__WRITTEN PROBLEM A__
For the bobos article below, state whether each statement agrees with it, answering yes or no and quoting the deciding words: (i) Brooks's book came out from Simon & Schuster in 2000; (ii) like 1980s yuppies, bobos consider themselves socially conscious; (iii) the economic influence of bobos has declined since Brooks identified them.

Meet the bobos: influential, affluent consumers who are flexing their economic muscles.
March 14, 2005: 4:58 PM EST
By Gordon T. Anderson, CNN/Money staff writer

NEW YORK (CNN/Money) - A few years ago, David Brooks accomplished an uncommon publishing feat: he wrote an insightful best-seller.

The book, "Bobos in Paradise: The New Upper Class and How They Got There" (Simon & Schuster: 2000), explored how loosely defined counterculture perspectives, held by rich people, have transformed American society.

Brooks called his subjects "bobos," or bourgeois-bohemians. And in the years since he first identified them, their economic influence has only accelerated.

Bobos drive sensible but expensive vehicles. They take exotic but comfortable vacations. They drink coffee, but try to be clever about it. ("I'll have a double mocha latte, half soy-half skim, please. And are these the shade-grown beans?")

Like 1980s yuppies, the bobos are über-consumers. But unlike those suspender-clad cousins, bobos consider themselves socially conscious. Extravagant spending must be justified by at least a veneer of virtuousness.

That mindset is what makes the bobos important to understand.

__RECORDS FOR THIS EXERCISE__
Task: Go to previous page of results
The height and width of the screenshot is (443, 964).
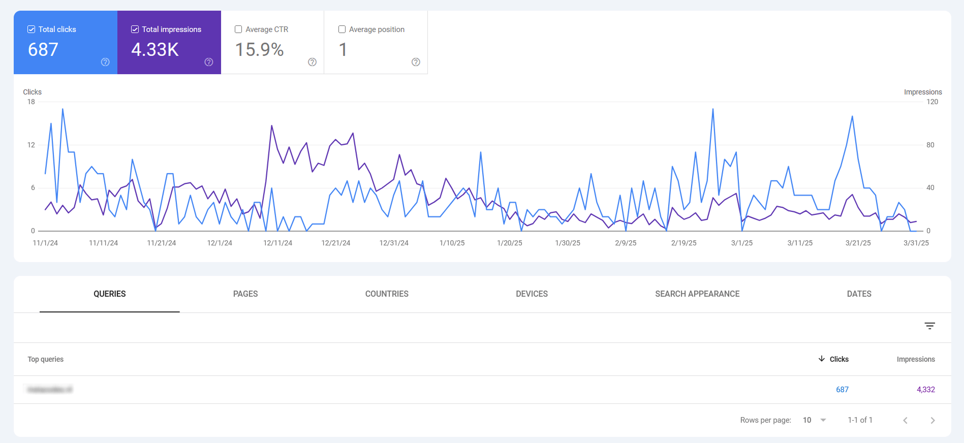Action: tap(905, 420)
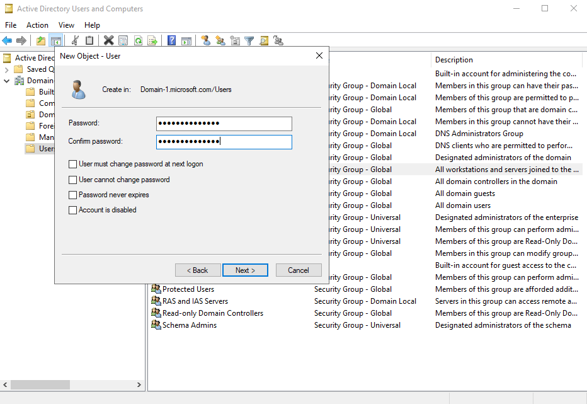The width and height of the screenshot is (587, 404).
Task: Enable user must change password at next logon
Action: [72, 164]
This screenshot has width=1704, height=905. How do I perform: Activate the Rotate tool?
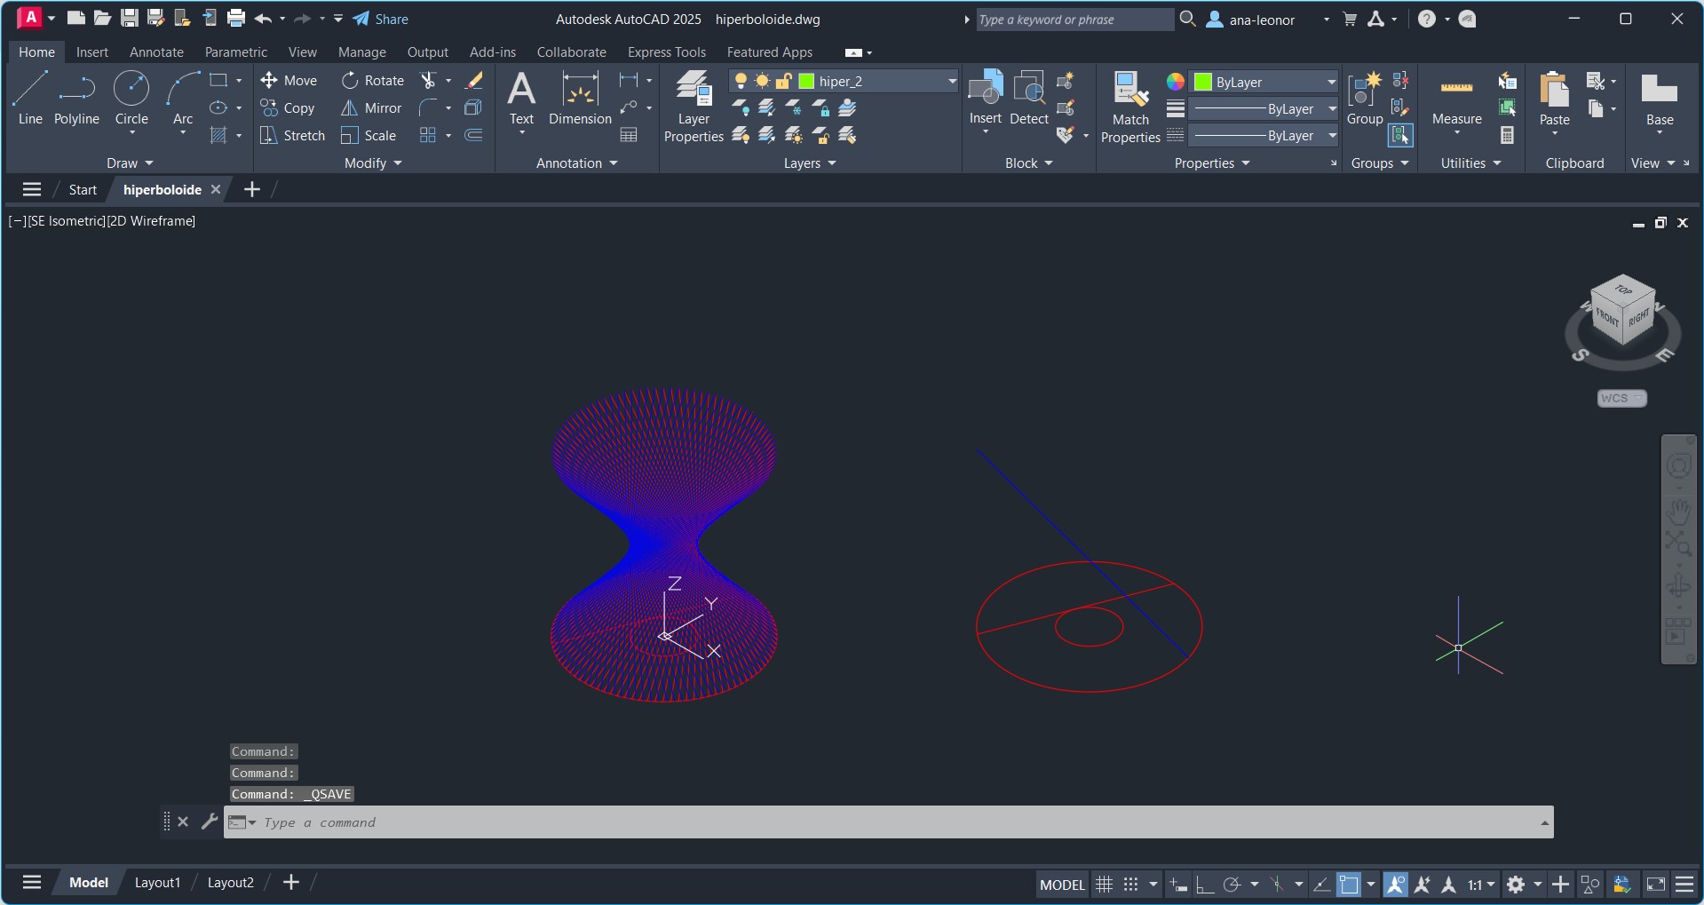point(350,81)
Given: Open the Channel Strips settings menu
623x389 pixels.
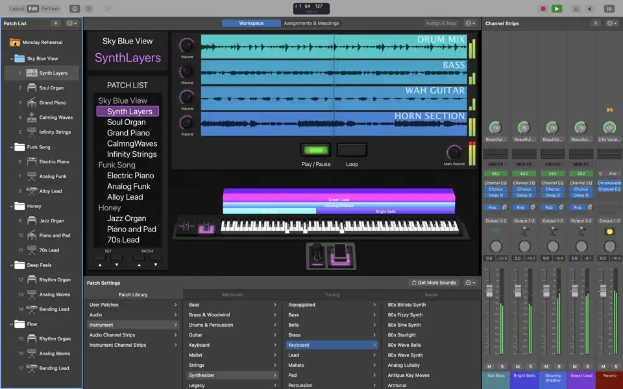Looking at the screenshot, I should [611, 23].
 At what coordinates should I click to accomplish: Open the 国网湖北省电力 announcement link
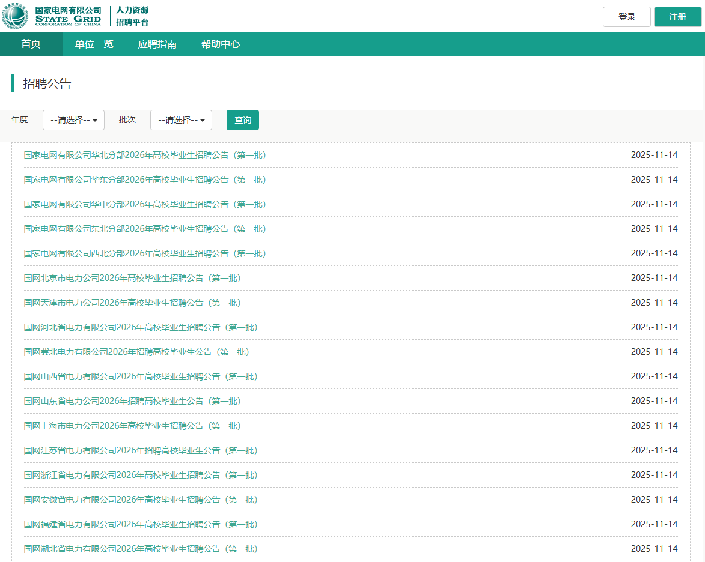pyautogui.click(x=141, y=549)
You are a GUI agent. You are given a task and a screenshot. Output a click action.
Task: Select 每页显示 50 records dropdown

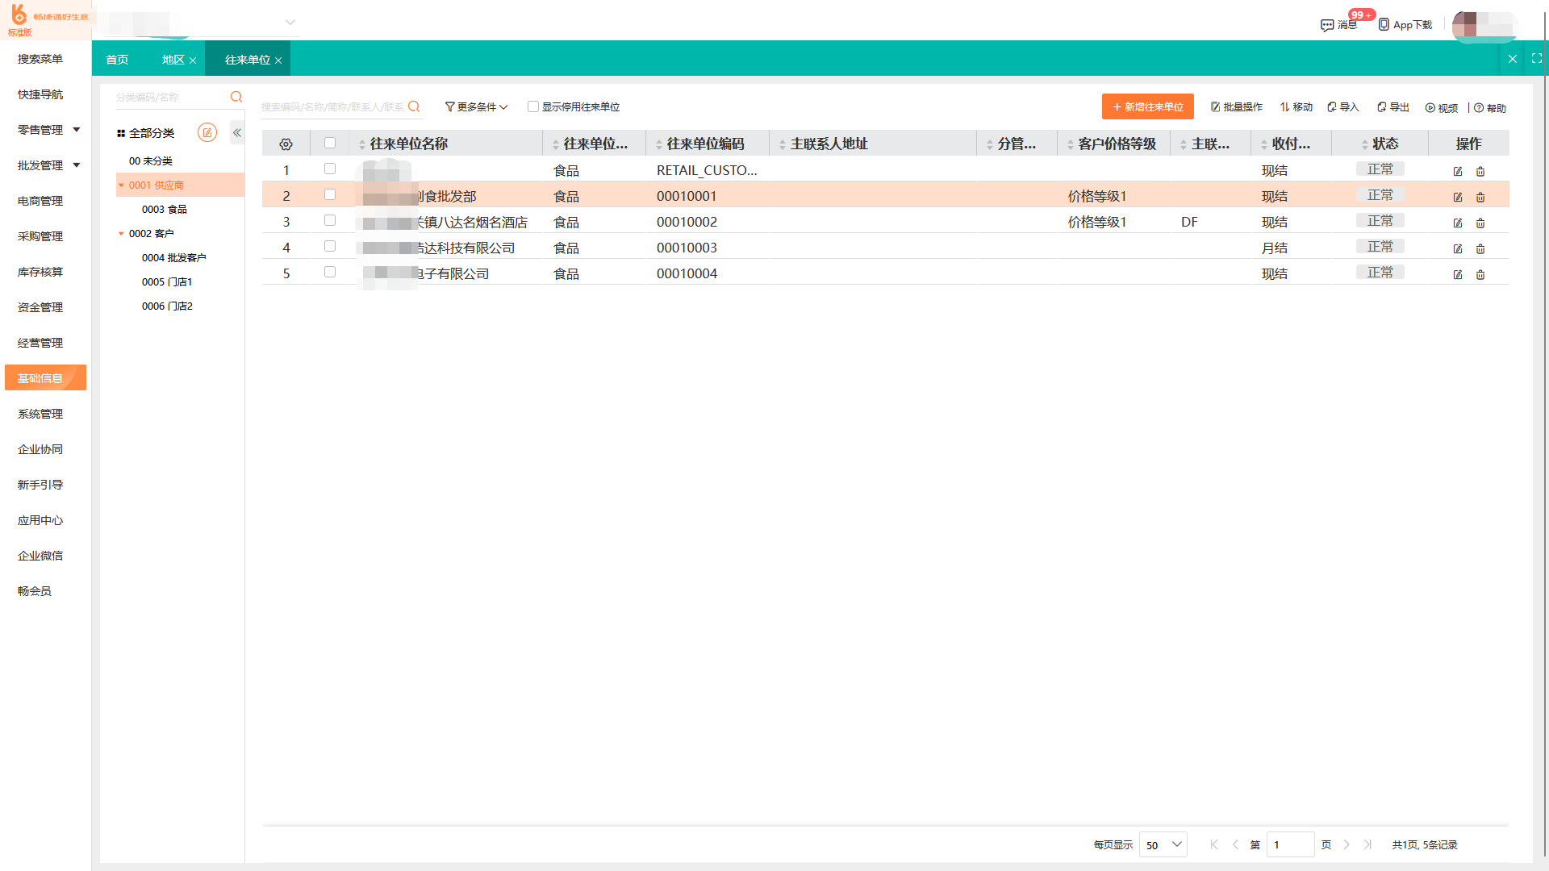1162,845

__WRITTEN PROBLEM B__
Reproduce the entries from the line that has "You are a GUI" through the last entry, substituting "tap action" for "click action" and changing nothing else; omit the pictures.

__EXERCISE SOLUTION A__
(i) Yes: "(Simon & Schuster: 2000)"
(ii) No: "But unlike those suspender-clad cousins, bobos consider themselves socially conscious."
(iii) No: "their economic influence has only accelerated."

__EXERCISE SOLUTION B__
You are a GUI agent. You are given a task and a screenshot. Output a tap action.
Task: Select 每页显示 50 records dropdown

1162,845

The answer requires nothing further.